## Input data

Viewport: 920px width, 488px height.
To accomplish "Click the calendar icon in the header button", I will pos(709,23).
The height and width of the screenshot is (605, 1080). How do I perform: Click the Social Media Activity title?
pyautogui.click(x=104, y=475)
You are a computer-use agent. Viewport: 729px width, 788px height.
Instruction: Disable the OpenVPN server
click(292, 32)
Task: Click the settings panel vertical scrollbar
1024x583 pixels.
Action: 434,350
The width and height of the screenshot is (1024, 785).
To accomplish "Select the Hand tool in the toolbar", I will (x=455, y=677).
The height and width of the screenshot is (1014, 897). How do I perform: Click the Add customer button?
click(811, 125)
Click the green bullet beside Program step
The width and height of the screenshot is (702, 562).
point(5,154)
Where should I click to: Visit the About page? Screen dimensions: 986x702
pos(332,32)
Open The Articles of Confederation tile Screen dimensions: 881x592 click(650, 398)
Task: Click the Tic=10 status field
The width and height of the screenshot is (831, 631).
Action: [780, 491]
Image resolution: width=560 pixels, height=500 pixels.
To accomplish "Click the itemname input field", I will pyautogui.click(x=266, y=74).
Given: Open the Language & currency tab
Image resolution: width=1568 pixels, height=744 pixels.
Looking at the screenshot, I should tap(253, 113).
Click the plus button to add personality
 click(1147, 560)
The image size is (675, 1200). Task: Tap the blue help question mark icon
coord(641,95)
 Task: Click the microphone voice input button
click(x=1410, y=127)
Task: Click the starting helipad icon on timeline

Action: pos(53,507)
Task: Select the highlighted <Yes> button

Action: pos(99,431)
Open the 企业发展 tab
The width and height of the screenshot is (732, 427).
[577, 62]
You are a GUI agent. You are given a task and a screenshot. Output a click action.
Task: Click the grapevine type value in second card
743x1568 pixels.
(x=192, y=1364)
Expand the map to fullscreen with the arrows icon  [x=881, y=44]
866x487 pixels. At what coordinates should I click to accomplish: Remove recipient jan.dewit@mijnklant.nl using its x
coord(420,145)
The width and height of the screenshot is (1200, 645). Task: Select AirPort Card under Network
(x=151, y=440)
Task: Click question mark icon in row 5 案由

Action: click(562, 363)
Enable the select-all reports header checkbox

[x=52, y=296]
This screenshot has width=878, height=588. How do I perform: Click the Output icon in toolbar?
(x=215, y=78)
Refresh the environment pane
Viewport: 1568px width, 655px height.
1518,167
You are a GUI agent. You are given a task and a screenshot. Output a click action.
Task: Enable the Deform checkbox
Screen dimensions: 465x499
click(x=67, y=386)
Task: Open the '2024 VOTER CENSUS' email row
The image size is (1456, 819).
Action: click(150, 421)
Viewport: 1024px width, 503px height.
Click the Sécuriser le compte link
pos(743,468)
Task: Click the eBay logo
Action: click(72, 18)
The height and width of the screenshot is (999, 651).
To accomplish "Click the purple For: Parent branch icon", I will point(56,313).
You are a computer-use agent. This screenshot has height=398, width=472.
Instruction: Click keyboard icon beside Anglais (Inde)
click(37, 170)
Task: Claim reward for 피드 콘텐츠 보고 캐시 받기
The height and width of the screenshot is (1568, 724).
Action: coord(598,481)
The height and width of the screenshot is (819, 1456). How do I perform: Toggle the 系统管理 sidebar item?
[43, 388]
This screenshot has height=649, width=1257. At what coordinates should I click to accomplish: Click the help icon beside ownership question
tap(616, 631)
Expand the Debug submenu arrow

## Directions
Among the entries above, the lines between the ones containing "Task: Enable the Deform checkbox" and "The height and width of the screenshot is (999, 651).", inclusive, are to be transcribed exactly. No other line is to be given.

## Worked solution
Task: Enable the Deform checkbox
Screen dimensions: 465x499
click(x=67, y=386)
Task: Open the '2024 VOTER CENSUS' email row
The image size is (1456, 819).
Action: click(150, 421)
Viewport: 1024px width, 503px height.
Click the Sécuriser le compte link
pos(743,468)
Task: Click the eBay logo
Action: click(72, 18)
The height and width of the screenshot is (999, 651).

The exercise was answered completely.